I'm not a sports physio Ph.D. myself, but I've been put through the CO/haemoglobin mass method as part of a sports science study, and the post-docs were explaining it to me.
CO is highly toxic, so I would assume that the levels introduced into the body during one of these tests is minute, you wouldn't do it every day and as a result the body would not have the drive to adapt (at least not to a significant level compared to the effect of sleeping/ training at altitude).
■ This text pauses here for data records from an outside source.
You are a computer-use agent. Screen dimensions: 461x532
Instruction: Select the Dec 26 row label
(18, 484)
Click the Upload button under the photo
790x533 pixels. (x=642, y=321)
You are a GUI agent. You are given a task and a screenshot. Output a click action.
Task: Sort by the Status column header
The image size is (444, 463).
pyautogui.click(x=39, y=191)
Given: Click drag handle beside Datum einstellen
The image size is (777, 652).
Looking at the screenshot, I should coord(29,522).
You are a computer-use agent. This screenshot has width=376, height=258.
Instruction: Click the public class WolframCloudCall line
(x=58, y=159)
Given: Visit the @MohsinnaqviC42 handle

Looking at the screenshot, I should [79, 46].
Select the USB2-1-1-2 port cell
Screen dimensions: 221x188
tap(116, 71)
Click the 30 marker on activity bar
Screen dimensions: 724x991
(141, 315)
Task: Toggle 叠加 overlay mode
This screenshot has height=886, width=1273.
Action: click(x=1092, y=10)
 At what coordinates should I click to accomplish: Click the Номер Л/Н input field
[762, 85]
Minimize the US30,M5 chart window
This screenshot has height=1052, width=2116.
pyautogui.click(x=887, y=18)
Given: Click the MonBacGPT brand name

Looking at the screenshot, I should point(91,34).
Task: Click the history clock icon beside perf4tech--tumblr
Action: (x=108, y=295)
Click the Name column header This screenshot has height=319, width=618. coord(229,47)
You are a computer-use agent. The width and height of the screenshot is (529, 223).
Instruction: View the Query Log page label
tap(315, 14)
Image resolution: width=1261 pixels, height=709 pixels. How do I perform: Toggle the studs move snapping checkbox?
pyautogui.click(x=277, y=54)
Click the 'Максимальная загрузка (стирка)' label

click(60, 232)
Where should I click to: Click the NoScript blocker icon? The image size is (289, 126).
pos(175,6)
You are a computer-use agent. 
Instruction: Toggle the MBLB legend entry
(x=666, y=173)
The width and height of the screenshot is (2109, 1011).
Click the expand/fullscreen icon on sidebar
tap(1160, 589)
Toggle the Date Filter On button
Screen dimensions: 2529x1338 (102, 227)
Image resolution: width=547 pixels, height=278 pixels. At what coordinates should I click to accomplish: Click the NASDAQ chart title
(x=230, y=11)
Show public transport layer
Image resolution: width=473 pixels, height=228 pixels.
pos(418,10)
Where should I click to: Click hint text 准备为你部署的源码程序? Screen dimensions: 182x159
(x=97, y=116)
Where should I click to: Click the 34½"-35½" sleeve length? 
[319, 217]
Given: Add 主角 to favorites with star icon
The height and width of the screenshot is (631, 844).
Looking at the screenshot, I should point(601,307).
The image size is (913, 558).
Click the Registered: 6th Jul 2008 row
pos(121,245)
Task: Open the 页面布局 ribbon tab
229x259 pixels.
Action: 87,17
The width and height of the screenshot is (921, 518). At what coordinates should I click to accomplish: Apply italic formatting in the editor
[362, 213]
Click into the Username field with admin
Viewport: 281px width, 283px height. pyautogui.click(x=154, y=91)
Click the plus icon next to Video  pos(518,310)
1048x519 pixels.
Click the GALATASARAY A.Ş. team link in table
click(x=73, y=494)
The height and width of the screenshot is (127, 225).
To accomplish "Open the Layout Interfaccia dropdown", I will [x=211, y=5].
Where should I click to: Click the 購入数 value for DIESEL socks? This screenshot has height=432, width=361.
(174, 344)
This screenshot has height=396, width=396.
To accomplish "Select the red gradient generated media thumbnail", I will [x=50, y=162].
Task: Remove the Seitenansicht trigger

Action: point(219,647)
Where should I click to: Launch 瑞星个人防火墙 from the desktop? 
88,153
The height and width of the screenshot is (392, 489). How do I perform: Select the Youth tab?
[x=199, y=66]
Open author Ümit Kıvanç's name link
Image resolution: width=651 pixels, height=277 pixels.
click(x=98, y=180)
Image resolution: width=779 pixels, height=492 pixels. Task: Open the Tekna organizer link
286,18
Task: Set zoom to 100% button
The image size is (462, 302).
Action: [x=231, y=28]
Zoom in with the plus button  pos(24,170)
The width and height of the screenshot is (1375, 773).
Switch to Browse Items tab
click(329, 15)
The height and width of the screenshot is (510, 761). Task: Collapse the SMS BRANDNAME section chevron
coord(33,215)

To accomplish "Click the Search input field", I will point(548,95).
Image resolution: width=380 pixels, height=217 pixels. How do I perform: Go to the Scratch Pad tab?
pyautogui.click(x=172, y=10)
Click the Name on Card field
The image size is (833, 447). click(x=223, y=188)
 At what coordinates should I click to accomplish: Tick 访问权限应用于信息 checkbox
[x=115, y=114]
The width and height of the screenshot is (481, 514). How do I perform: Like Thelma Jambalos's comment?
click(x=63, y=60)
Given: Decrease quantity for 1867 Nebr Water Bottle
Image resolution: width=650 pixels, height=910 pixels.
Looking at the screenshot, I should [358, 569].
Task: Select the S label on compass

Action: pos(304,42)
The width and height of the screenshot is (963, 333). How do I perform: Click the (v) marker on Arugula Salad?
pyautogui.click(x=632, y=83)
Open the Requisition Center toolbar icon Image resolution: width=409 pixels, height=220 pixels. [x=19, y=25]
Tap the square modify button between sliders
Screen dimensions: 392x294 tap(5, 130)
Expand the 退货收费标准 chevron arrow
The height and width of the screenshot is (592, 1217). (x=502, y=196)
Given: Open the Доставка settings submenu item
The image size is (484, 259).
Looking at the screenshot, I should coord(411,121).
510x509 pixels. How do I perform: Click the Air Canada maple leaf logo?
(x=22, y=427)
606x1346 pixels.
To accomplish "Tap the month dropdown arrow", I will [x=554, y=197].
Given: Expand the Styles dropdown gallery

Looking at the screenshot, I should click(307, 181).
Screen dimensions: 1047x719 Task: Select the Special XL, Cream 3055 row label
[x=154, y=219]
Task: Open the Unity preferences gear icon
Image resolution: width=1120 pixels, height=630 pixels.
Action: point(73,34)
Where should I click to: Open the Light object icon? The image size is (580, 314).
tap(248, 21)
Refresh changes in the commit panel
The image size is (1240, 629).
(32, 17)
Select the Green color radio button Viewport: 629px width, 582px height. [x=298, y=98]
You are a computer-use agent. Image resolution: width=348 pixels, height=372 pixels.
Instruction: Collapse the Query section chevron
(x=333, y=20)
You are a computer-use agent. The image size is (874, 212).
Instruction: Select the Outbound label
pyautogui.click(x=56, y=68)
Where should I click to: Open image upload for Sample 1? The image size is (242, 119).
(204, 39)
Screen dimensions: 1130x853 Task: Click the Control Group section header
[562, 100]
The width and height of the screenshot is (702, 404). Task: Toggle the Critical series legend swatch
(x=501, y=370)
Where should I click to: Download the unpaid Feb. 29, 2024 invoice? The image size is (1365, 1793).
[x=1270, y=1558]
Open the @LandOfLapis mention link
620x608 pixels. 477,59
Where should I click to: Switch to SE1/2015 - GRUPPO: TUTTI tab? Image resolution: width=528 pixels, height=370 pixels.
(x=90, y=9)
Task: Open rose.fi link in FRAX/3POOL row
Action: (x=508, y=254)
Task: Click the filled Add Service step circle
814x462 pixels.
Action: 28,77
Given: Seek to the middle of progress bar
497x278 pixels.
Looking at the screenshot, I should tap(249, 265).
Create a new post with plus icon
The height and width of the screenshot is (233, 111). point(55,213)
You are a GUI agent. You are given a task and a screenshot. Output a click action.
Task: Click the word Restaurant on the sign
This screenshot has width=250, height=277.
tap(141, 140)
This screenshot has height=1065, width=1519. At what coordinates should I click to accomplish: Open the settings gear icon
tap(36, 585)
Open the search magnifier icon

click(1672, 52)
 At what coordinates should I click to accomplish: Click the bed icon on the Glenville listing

My understanding is that the time it takes to get rid of it is depedent on the amount of oxygen you are breathing in, so getting rid of the CO at altitude would take longer than at sea level.
CO is highly toxic
Yes and no! The dimwit smokers will have levels of carbonmonoxyHb up to 10%
This is a complete non story. The test involves taking a short breath of CO. It has no effect on red cell count and due to the toxicity of CO is restricted to a single breath.
Someone has to win. All this automatic questioning of the winner without any evidence other than they are winning just dampens the enjoyment.
Remember that Pog was 7' 23" down on the stage winner yesterday, so not exactly blistering.
It looks to me that Jonas is starting to show the far less than perfect preparation leading into this year's TdF now we are into the 3rd week, and is beginning to fade, but we will see. Could be interesting as Remco looks like he sees a chance to get 2nd.
The circumstances aren't merely that Pog is winning, but that up certain climbs he has demolished the times of riders of doping eras past.
The situation is that the sport has completely changed in basically every single way since those days. Training, diet, nutrition on and off the bike, equipment, tactics. Something as simple as fuelling on the bike makes a monstrous difference. I would love to see what would happen if we took a modern athlete and doped them up to the levels those guys were.
Pantani's bike was probably 300g, perhaps closer to 0.5 kg, lighter than Pog's.
Interesting comparison here:
https://road.cc/content/feature/pantanis-1998-bianchi-vs-pogacars-2024-c...
The questioning is entirely legitimate given the sport's long history of doping. If nothing else then hopefully it reminds riders to stay honest and clean.
Hardly relevant, even Armstrong would let a breakaway go when it suited him. I'm a huge fan of Pogacar and don't believe he is doping but the fact that he finished down on the breakaway on what was effectively an armistice day for the GC contenders doesn't prove anything.